In 2016 and 2017, I was enamored with images shot a 1/3-second. Here is a link to my exhibit “Those Who See Slowly” at the Washington Printmakers Gallery in June, 2018.

If you don’t have a tripod for a long exposure and want detail, set the camera on something solid. If you like the look of blur, move your camera creatively and see if you can get something wonderful.

Composition: Lines to Corners

The composition task of this assignment is to frame scenes so that diagonals come from one or more corners; that is, so  items line up to diagonals going to corners. Here is a link to Eric Kim’s discussion of diagonals:
http://erickimphotography.com/blog/2013/10/10/street-photography-composition-lesson-3-diagonals/

Samples

Below are three photos of a cast-iron pancake griddle in my kitchen sink with water falling on it from the faucet.

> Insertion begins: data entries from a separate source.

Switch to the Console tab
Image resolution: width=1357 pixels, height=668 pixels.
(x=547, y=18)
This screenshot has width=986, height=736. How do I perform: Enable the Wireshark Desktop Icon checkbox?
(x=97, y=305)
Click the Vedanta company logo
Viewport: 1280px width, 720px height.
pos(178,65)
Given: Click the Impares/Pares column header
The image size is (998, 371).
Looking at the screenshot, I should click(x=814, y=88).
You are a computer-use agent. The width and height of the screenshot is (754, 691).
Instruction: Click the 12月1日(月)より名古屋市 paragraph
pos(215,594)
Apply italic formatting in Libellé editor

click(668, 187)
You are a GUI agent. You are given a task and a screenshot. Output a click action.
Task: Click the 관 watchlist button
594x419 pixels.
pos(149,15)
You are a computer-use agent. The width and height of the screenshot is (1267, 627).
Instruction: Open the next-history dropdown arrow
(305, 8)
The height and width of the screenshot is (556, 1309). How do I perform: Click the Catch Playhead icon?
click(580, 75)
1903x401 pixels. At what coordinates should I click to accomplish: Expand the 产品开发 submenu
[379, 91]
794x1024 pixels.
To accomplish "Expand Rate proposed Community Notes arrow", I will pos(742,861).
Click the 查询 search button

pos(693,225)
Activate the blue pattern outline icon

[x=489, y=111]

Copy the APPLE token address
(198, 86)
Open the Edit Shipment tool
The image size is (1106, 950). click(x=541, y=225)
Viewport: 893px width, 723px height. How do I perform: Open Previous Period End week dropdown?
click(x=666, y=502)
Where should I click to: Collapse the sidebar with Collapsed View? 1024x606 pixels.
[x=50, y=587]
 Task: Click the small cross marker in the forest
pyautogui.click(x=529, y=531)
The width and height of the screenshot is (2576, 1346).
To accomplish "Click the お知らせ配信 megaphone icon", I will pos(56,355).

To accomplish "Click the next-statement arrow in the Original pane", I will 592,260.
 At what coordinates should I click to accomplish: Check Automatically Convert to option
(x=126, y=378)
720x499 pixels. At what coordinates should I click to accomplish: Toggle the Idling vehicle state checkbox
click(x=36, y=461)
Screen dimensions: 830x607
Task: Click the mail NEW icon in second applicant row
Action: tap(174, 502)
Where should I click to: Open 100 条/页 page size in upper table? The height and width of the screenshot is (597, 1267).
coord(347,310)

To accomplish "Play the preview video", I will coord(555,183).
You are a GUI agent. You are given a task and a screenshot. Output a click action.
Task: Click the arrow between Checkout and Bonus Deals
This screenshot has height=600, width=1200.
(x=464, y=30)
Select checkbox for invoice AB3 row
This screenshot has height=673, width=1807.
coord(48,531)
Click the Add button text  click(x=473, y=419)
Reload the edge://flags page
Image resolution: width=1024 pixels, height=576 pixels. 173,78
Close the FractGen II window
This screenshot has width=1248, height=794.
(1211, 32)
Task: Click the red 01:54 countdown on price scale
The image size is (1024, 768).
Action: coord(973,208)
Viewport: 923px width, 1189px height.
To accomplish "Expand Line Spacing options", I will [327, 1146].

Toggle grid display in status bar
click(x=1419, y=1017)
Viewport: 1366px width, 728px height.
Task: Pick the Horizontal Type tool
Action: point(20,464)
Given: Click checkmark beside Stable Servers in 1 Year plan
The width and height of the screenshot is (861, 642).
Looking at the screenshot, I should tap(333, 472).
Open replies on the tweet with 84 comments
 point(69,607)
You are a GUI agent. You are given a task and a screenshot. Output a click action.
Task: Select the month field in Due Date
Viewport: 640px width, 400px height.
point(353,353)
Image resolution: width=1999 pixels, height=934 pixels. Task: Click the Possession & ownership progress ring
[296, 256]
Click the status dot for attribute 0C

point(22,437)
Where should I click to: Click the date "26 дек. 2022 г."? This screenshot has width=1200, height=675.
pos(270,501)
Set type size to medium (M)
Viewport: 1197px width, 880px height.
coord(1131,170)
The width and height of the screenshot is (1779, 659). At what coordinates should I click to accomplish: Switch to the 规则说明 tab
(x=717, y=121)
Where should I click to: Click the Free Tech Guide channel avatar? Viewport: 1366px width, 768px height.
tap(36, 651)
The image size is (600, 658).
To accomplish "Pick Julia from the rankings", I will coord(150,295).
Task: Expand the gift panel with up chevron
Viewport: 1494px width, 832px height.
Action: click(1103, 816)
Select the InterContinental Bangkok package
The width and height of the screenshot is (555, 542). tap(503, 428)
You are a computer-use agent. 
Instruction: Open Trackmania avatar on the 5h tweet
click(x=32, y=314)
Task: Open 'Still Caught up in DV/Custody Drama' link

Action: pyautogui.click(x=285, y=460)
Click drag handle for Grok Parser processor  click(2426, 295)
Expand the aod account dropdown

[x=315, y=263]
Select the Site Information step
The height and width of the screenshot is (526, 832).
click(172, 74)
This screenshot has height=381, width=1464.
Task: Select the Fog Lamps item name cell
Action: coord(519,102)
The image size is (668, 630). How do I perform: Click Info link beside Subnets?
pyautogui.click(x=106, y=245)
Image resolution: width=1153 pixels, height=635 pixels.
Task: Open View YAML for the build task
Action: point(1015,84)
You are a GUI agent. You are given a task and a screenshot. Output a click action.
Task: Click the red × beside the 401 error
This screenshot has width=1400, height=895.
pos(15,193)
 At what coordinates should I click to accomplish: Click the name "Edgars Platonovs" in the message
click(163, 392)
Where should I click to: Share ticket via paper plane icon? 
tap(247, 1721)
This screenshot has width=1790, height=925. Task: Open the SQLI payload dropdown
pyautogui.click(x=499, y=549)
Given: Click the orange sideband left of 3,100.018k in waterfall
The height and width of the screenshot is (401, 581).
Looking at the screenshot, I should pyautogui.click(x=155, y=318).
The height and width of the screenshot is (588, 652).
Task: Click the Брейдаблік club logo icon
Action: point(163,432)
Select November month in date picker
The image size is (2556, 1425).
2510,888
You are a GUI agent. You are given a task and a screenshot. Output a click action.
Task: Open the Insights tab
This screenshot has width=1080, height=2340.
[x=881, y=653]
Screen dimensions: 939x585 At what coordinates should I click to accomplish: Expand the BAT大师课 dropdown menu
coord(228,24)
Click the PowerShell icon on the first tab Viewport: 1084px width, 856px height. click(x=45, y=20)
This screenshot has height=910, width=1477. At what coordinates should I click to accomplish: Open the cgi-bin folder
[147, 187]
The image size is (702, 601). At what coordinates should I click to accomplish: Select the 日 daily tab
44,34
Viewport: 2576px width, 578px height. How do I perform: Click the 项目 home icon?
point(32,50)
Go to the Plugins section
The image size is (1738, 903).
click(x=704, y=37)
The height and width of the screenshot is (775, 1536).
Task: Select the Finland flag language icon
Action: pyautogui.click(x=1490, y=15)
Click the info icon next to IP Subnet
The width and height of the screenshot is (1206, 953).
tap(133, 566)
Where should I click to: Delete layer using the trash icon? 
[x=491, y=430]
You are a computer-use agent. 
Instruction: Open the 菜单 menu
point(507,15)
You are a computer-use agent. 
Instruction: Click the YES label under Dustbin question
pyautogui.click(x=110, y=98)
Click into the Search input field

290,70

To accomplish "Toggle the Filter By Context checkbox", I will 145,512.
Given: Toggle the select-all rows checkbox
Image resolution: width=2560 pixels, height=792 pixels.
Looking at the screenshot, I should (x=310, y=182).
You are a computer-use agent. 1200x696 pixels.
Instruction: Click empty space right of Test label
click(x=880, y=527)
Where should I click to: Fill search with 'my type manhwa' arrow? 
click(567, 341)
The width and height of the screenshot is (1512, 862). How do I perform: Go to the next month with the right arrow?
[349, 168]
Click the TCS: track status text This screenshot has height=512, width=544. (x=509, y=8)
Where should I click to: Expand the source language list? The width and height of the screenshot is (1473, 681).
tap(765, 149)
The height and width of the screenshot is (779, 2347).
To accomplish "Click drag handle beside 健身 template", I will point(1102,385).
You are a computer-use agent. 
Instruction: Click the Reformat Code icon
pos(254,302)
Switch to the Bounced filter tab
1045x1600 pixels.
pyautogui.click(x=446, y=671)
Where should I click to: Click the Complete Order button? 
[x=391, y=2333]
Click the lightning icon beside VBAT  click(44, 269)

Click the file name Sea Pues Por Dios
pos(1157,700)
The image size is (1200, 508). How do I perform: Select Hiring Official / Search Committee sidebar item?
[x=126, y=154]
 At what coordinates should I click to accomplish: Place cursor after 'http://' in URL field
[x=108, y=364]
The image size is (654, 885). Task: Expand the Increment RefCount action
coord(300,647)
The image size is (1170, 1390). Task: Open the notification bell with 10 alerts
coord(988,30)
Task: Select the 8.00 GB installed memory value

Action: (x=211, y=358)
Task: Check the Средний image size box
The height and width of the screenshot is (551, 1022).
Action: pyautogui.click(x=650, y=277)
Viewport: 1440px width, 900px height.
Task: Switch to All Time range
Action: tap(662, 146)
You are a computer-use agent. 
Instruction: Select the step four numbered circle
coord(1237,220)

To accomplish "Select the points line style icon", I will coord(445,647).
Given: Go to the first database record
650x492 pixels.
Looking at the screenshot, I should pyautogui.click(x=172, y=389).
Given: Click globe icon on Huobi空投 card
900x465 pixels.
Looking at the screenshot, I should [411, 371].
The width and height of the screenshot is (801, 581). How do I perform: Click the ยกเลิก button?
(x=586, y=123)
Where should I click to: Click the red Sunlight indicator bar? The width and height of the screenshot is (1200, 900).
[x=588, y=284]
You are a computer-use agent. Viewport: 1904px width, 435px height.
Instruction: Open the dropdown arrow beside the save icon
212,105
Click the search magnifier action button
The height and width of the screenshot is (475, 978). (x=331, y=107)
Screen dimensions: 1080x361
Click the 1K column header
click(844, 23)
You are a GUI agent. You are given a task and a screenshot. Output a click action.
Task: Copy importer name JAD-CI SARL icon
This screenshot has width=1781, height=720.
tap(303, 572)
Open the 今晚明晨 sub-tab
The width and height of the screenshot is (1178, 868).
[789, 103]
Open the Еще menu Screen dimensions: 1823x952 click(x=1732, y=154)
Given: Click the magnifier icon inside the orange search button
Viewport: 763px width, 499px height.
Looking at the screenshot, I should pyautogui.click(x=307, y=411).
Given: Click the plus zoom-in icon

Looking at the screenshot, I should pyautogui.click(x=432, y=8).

KitchenSink_ShutterSpeedTest_1601_6305b

In this first shot, at 30 seconds, the water motion is blurred but anything not moving is sharp because the aperture number (and depth of field) is high, f/13; because the ISO is low, 100; and because the camera is on a tripod.

KitchenSink_ShutterSpeedTest_1601_6317b

In this second shot, at 1/8000 of a second, things are crisp because the shutter speed is so high except where the focus falls off because the aperture number is so low: f/1.4. Lots of noise because the ISO is 12,800. The spout of water curves because I am rotating the water nozzle in a circle. With the naked eye, I could not see waves forming where the water hit the cast iron. At 1/8000 of a second, the waves are clear.

KitchenSink_ShutterSpeedTest_1601_6305b

In this third shot, the shutter speed is one half of a second = 0.5″ = 1/2 second. This is a typical shutter speed to make water look milky.

36buttermilkFallsNY8503_600px

Above is a photo taken at 4/10 of a second (0.4″) at Buttermilk Falls State Park in the Finger Lakes area of western New York State. I used this is my Photo Prayer 2013-36. I did not have a tripod with me, so I rested the camera on the rock wall next to the path. Composition? Lines to corners are pretty obvious.

Above is another photo, of ice found along Cherry Lane in Arden, Delaware with lines going to every corner. I was not consciously trying to do that. After awhile, composition becomes second nature. This is only a problem when you want an image to look un-composed. Then you have to consciously forget the rules of composition.